Na reorientação estratégica dos EUA em que a UE deixa de ser prioridade, as ameaças e riscos levam a que a CEP seja urgentemente implementada no curto prazo. O cidadão europeu precisa de entender as razões que justificam novas despesas com a defesa e a segurança e que devem ser encaradas como um investimento. Só deste modo aceitará o esforço financeiro suplementar.
Portugal está comprometido com os critérios a nível da NATO, relativamente ao objectivo de alcançar 2% do PIB nos gastos com a Defesa. Esta decisão no âmbito da UE não se poderá materializar por uma participação simbólica, o que implica acrescidas responsabilidades nacionais, relativamente à concretização das necessidades de financiamento à área da defesa.

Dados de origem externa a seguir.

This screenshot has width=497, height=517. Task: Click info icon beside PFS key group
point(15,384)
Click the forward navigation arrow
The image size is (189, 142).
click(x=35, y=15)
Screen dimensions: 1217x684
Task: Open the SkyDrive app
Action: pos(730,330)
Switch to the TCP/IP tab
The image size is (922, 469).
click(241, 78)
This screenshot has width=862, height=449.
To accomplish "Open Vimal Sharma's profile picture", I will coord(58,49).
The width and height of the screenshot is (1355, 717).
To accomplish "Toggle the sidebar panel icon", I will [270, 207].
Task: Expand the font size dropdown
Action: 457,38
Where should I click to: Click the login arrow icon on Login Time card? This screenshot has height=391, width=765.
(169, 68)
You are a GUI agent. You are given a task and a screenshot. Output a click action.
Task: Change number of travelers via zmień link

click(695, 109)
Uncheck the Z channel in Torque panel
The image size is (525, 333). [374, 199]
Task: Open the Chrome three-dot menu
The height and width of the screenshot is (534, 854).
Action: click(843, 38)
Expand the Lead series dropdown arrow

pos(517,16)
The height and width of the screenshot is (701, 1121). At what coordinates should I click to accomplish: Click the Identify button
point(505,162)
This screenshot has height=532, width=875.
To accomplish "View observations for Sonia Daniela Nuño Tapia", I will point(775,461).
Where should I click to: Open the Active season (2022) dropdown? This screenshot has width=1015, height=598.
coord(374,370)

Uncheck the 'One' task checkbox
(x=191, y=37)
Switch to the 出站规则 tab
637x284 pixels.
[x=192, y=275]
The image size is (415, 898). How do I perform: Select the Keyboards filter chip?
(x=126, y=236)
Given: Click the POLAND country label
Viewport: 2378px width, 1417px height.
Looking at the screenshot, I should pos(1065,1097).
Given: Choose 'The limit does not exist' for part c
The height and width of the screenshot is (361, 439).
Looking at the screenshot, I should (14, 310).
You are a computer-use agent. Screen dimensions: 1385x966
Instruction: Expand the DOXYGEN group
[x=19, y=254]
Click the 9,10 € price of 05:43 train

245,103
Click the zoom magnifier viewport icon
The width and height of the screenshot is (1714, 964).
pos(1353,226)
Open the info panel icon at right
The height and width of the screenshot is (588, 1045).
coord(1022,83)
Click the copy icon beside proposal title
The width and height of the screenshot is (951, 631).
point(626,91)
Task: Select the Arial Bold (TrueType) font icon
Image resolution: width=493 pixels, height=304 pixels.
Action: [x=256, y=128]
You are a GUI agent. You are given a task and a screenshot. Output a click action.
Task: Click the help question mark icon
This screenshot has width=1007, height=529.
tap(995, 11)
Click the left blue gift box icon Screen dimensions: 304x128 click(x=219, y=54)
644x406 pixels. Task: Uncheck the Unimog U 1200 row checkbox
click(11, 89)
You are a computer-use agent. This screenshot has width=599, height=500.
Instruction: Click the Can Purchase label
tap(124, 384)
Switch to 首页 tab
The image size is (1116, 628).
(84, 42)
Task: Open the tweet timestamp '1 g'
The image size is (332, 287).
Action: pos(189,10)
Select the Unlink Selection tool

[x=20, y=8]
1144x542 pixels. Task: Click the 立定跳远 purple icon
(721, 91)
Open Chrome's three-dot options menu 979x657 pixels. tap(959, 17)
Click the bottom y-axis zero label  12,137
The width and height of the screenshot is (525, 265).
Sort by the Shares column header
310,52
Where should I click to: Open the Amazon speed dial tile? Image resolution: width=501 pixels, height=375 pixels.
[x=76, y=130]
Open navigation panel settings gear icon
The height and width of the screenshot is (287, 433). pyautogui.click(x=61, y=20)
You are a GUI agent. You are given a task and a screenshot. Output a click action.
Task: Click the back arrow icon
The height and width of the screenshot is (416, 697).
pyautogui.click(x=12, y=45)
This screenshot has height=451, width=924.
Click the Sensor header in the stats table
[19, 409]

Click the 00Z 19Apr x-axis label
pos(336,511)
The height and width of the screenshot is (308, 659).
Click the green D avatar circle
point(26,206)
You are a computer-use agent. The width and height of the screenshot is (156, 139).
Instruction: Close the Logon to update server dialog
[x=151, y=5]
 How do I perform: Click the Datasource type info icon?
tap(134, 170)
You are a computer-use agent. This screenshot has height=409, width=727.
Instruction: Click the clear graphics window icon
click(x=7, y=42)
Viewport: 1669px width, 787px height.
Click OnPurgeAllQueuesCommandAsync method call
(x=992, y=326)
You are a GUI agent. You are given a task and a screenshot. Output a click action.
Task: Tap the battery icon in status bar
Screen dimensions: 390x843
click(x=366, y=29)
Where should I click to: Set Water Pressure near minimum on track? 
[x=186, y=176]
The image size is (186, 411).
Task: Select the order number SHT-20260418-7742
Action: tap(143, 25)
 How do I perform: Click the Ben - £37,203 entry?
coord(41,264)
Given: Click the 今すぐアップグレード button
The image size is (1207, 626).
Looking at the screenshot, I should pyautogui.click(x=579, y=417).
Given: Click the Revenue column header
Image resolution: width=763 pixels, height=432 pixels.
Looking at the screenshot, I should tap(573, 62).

Ainda neste enquadramento, a UE quer melhorar a segurança nas fronteiras, combatendo o tráfico de migrantes e proporcionando formas seguras de entrada legal de imigrantes, assegurando que haverá mecanismos de controlo à entrada de jihadistas.
Contudo, existe um impasse particularmente crítico em termos de política de imigração. Com a pressão da conflitualidade e da demografia, só há duas opções: ou escolhemos a imigração que queremos ou somos escolhidos pela imigração que não queremos. Há necessidade premente de criar uma cooperação internacional para gerir os fluxos migratórios, garantir os direitos humanos e estabelecer uma ligação próxima entre a migração e o desenvolvimento em segurança.
A Europa tem, até por dever histórico, de saber lidar com este processo, mas deve ter sempre em conta que o problema nunca se resolverá apenas à sua chegada. É também na origem – com fomento do desenvolvimento dos países subdesenvolvidos de África e Médio Oriente –, sob pena de este potencial explosivo não ajudar quem precisa e prejudicar quem pode ajudar.
A imprevisibilidade e tipo de ameaças transnacionais, as missões e os requisitos de defesa exigem reponderar a estratégia de Segurança e Defesa e proceder a alterações que deviam levar os decisores a concluir ter de orientar mais e melhores meios para as FA.
Exige-se, pois, que o poder político e as estruturas europeias saibam explicar sem mistificações. E assumir que as FA deverão estar equipadas de forma adequada, para cumprimento das missões de salvaguarda dos interesses inalienáveis do País e o seu contributo para a UE, NATO e ONU.